British Sea Power

Shocker: English musicians who dress up like World War I "Tommies," populate their stages with stuffed birds and bears, and write eccentric postpunk romantica about Dostoyevsky and colonic irrigation aren't likely to win much more than a tiny cult following in America, or in the U.K. for that matter. And so Open Season, the second album from British Sea Power, finds the Brighton quintet toning down the rumbly weirdness in a bid for wider appeal, and its spruced-up melodies are mostly charmers. Singular-monikered singer Yan's scratchy croon finds a midpoint between Bowie and Richard Butler of the Psychedelic Furs, an outfit BSP strongly approximates on opener "It Ended on an Oily Stage," at least until the tune slowly outros with the best spiraling guitar work Echo and the Bunnymen never recorded.
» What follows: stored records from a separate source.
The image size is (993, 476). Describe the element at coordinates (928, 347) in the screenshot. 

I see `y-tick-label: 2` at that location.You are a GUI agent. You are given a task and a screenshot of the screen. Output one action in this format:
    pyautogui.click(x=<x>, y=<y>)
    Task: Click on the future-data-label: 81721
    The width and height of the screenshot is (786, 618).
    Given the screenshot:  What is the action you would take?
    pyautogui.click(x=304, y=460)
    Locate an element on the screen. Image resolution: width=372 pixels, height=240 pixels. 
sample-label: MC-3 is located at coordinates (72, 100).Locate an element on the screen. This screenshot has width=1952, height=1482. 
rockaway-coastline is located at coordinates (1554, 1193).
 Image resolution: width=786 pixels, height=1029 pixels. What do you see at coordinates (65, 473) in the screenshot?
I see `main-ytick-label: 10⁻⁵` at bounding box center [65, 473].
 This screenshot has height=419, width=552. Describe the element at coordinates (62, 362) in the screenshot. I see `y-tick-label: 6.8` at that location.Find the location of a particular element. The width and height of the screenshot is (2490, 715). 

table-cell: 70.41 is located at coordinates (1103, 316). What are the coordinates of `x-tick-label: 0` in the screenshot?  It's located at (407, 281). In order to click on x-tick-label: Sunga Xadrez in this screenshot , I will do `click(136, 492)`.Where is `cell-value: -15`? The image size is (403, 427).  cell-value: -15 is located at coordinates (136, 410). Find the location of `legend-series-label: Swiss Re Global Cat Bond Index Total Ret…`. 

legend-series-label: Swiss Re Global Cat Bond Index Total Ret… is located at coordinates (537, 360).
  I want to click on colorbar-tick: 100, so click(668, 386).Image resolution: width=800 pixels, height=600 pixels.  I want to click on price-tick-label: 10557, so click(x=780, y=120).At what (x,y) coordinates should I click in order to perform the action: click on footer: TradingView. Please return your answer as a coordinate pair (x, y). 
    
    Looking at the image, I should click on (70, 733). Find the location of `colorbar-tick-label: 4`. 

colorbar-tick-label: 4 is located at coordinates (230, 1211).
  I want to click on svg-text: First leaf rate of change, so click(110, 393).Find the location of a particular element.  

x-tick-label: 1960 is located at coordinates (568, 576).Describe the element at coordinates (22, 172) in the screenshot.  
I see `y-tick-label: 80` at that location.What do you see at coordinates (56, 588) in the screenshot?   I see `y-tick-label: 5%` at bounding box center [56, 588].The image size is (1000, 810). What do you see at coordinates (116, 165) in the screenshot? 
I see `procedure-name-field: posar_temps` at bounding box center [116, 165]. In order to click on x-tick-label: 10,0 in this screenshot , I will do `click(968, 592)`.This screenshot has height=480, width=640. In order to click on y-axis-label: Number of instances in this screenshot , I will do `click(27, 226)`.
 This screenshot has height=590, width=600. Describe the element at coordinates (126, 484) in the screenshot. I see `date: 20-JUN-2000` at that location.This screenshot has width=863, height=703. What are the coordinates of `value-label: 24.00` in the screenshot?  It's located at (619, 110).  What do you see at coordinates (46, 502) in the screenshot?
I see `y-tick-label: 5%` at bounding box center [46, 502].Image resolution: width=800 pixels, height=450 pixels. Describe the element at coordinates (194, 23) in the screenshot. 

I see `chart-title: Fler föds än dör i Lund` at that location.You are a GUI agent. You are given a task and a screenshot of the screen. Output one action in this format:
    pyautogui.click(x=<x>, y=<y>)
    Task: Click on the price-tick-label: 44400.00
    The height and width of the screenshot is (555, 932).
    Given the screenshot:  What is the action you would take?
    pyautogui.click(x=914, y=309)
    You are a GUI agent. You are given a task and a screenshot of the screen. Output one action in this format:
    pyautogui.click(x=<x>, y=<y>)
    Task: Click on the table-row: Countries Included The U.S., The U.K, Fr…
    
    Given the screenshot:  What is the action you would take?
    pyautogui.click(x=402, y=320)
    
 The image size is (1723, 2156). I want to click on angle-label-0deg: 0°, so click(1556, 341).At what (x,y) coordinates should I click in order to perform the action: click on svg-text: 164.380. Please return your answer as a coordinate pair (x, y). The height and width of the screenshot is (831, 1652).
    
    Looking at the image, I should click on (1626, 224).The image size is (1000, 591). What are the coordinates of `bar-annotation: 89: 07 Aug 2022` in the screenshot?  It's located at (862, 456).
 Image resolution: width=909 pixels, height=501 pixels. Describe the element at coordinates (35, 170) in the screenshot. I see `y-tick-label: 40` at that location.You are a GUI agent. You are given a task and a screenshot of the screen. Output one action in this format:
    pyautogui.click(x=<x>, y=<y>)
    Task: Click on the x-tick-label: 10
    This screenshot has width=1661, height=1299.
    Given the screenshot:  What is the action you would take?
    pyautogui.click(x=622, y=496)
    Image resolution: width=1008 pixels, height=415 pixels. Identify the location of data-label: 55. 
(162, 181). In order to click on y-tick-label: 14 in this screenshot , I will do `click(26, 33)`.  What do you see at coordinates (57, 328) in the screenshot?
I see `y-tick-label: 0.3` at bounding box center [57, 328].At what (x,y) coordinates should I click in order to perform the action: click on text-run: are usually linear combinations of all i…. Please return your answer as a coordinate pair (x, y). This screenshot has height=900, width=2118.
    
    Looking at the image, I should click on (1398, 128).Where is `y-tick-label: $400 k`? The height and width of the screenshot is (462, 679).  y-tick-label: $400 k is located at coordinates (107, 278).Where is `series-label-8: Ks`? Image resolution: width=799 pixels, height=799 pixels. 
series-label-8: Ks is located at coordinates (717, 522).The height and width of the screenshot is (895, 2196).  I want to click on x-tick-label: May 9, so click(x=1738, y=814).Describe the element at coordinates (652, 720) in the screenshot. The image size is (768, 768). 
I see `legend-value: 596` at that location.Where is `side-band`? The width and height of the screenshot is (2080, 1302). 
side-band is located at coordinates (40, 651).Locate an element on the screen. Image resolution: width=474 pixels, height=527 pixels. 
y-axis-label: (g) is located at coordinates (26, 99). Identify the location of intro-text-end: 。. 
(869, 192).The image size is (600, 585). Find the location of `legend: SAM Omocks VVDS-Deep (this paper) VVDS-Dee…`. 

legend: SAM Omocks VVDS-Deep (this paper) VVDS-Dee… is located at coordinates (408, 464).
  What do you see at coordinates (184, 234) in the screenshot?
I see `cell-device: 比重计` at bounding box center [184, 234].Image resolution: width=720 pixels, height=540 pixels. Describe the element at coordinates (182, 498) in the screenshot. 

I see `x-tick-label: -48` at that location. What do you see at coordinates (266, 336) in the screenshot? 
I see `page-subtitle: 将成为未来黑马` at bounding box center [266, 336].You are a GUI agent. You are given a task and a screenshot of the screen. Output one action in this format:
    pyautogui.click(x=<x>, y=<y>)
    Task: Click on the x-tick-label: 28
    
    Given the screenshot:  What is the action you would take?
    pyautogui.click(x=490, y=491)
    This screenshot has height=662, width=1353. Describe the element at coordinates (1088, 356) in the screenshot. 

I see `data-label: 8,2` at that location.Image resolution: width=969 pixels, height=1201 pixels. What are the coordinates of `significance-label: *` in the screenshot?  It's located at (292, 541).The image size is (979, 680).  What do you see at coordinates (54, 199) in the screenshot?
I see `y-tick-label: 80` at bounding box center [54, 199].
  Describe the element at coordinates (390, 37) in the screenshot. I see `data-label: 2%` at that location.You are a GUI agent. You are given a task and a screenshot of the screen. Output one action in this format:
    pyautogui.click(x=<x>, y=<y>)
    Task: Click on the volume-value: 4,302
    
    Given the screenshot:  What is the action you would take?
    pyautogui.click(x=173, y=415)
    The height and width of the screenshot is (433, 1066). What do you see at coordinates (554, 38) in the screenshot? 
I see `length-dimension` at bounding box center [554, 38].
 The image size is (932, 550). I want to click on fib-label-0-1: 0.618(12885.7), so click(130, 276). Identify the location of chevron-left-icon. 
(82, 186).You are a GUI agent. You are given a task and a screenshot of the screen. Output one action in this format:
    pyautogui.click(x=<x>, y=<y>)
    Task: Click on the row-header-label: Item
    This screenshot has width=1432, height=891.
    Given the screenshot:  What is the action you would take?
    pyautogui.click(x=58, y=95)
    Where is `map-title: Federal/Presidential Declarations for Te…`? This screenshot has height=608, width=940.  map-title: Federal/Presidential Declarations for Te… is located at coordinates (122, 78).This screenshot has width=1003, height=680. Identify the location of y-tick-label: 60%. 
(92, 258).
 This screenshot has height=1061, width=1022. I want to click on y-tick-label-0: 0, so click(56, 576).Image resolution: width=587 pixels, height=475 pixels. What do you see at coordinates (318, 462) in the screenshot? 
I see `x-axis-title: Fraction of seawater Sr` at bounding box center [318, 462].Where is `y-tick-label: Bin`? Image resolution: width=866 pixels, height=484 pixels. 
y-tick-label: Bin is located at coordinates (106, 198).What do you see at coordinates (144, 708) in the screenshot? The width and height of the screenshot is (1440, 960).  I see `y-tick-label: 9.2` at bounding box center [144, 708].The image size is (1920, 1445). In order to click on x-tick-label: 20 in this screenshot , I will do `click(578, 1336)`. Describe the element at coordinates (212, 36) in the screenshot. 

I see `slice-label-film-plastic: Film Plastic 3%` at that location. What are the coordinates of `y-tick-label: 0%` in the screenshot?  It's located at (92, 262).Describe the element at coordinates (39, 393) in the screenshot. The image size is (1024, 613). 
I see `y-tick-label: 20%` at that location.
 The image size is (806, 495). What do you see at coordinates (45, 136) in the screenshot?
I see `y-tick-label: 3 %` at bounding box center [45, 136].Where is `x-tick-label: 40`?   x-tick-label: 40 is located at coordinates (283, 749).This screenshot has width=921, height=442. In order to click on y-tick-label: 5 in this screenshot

Spring-heeled pop pearls "How Will I Ever Find My Way Home?" and "Victorian Ice," meanwhile, are two of the finest singles the Chills never recorded. Still, BSP manages to avoid the trendiest of paths--the swelling ballad "North Hanging Rock" taps into early Slowdive rather than late Coldplay--and songs like "Oh Larsen B" (a jangly ode to a collapsed Antarctic ice shelf) suggest the group's oddball nature isn't so easily washed away.